TASK DIRECTIONS – Below is some data. Retype exactly the lines starting at the one with "You are a computer-use agent. The image" and ending at the one with "is (467, 262).".

EXTRACTED MATERIAL –
━━━━━━━━━━━━━━━━━━━━━━━━━━━━━━

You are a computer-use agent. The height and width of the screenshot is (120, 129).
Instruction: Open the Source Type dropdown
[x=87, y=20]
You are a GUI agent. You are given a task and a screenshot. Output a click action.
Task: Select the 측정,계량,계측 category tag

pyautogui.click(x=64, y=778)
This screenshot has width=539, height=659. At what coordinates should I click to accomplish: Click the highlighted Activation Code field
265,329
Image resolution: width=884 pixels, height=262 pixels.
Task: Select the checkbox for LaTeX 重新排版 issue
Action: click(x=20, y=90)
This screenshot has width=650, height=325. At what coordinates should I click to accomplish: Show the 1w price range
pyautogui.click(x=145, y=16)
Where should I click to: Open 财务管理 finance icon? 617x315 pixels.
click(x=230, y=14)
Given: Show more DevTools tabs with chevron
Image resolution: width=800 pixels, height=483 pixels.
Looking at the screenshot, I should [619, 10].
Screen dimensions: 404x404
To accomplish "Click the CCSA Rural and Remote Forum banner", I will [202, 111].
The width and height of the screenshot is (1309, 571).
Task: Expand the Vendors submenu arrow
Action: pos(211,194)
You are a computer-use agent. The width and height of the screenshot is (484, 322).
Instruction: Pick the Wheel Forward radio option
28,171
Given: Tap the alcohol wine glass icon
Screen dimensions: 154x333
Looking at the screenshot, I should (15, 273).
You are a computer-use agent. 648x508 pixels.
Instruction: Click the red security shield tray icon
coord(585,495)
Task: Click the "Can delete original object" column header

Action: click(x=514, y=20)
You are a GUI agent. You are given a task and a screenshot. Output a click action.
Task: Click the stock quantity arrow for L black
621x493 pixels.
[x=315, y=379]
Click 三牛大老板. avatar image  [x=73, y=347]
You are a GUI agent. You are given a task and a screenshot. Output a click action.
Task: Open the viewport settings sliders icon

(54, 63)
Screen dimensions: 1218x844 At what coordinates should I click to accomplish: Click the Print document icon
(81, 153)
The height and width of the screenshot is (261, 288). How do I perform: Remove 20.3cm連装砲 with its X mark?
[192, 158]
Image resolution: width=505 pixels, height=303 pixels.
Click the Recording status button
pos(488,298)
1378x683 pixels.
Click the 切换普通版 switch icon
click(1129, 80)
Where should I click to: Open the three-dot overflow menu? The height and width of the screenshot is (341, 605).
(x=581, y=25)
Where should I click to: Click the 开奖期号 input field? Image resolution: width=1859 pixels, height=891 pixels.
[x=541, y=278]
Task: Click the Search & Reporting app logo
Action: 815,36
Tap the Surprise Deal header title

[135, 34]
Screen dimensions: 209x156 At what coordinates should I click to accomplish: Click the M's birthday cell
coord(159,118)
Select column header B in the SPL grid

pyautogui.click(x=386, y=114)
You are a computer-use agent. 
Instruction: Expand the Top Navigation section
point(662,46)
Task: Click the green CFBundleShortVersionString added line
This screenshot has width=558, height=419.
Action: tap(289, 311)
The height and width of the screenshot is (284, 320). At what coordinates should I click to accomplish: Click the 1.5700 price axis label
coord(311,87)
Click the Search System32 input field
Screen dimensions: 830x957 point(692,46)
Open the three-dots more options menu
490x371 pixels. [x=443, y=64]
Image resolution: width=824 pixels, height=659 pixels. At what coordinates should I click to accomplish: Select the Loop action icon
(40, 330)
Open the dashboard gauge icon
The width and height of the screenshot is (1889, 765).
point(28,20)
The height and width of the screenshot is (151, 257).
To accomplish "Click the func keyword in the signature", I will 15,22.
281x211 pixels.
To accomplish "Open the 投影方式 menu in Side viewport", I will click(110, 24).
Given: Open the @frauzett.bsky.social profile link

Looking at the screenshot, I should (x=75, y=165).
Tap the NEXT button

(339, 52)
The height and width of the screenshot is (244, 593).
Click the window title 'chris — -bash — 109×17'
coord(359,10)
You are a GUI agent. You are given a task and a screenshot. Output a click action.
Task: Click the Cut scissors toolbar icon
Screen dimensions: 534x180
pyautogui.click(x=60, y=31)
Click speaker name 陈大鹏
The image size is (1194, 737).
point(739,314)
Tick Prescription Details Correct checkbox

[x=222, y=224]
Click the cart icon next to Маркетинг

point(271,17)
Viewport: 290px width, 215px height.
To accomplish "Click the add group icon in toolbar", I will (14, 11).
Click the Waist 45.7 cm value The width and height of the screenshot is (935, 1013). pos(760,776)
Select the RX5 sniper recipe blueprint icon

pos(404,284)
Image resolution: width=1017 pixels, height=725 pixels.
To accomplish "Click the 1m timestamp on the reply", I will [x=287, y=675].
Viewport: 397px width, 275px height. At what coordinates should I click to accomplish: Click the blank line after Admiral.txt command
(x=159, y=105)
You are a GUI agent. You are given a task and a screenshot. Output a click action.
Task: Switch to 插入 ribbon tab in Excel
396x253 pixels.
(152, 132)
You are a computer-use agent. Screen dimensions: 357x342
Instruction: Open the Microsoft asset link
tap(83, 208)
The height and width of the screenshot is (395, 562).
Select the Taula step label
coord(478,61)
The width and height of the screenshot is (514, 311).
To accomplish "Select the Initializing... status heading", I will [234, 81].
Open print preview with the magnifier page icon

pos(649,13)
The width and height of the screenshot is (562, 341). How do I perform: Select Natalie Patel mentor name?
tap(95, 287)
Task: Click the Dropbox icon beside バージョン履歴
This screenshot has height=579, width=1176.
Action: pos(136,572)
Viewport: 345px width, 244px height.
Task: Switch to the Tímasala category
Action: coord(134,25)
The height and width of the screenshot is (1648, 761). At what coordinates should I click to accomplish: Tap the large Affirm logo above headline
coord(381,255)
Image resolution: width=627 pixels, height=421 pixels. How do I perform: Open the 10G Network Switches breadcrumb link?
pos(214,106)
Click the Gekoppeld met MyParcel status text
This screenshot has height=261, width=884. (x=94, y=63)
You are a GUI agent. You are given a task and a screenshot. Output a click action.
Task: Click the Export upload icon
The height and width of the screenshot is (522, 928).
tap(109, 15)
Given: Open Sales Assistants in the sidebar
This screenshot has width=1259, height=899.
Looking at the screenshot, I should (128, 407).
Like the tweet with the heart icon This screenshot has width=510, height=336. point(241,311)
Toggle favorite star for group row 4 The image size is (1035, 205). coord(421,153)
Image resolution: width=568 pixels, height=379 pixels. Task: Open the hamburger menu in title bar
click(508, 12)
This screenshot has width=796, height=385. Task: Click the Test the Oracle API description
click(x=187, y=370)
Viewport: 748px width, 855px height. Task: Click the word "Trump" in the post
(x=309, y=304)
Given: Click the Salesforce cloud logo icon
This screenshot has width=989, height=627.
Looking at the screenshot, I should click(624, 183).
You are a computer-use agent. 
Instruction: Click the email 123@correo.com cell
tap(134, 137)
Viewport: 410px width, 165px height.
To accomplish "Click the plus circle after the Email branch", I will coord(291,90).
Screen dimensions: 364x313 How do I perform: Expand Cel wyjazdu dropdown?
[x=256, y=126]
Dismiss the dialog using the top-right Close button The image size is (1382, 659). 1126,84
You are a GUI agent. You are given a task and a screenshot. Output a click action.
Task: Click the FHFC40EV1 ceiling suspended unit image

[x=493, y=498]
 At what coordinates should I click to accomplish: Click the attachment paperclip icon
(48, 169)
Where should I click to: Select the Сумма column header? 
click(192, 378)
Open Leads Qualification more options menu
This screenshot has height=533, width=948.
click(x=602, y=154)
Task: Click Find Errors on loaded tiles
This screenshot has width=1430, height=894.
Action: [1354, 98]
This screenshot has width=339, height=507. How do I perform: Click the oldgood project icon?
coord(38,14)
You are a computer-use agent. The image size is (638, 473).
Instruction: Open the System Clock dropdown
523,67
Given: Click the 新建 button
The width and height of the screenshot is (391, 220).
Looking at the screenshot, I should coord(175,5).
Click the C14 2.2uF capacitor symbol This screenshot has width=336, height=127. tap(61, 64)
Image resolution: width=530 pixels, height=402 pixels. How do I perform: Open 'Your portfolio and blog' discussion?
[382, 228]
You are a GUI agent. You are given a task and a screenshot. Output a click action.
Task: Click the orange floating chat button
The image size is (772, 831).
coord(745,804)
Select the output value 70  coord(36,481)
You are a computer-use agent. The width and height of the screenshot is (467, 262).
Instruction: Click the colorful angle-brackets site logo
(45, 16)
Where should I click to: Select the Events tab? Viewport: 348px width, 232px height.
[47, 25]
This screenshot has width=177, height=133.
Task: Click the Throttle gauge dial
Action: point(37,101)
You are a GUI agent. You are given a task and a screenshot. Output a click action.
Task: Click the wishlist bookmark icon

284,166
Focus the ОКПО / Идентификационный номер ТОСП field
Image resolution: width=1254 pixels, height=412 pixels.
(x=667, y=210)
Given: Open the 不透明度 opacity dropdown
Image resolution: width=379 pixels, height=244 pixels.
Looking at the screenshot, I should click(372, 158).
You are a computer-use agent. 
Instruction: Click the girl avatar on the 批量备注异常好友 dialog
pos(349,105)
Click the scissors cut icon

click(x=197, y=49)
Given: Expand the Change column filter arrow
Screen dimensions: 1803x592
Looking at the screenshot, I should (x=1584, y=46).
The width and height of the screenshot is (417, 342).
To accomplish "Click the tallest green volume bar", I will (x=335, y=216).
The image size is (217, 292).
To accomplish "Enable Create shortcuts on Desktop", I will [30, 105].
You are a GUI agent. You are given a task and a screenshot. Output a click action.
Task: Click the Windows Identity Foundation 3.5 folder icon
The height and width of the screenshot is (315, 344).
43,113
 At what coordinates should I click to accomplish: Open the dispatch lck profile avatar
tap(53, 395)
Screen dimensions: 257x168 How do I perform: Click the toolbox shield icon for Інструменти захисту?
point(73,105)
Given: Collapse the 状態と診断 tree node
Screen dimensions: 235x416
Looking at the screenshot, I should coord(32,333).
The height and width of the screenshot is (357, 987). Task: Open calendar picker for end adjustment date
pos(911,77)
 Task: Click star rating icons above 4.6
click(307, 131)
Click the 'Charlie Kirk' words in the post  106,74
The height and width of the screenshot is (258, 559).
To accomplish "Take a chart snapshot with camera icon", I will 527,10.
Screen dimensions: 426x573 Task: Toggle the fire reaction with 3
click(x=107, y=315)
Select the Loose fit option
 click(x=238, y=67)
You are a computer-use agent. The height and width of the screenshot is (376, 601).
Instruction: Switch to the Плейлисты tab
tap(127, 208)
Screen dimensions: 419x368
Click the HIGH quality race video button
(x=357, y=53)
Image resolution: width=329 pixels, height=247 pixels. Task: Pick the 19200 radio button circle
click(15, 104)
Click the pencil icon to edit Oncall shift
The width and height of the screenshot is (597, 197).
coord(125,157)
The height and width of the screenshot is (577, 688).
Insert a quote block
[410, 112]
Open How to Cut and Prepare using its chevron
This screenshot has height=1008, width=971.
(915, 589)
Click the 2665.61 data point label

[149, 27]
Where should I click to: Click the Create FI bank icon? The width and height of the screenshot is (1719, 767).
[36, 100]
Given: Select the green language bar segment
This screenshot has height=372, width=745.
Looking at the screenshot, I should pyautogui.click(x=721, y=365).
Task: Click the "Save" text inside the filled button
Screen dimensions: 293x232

━━━━━━━━━━━━━━━━━━━━━━━━━━━━━━

SOLUTION FOR THIS TASK –
You are a computer-use agent. The image size is (638, 473).
Instruction: Open the System Clock dropdown
523,67
Given: Click the 新建 button
The width and height of the screenshot is (391, 220).
Looking at the screenshot, I should coord(175,5).
Click the C14 2.2uF capacitor symbol This screenshot has width=336, height=127. tap(61, 64)
Image resolution: width=530 pixels, height=402 pixels. How do I perform: Open 'Your portfolio and blog' discussion?
[382, 228]
You are a GUI agent. You are given a task and a screenshot. Output a click action.
Task: Click the orange floating chat button
The image size is (772, 831).
coord(745,804)
Select the output value 70  coord(36,481)
You are a computer-use agent. The width and height of the screenshot is (467, 262).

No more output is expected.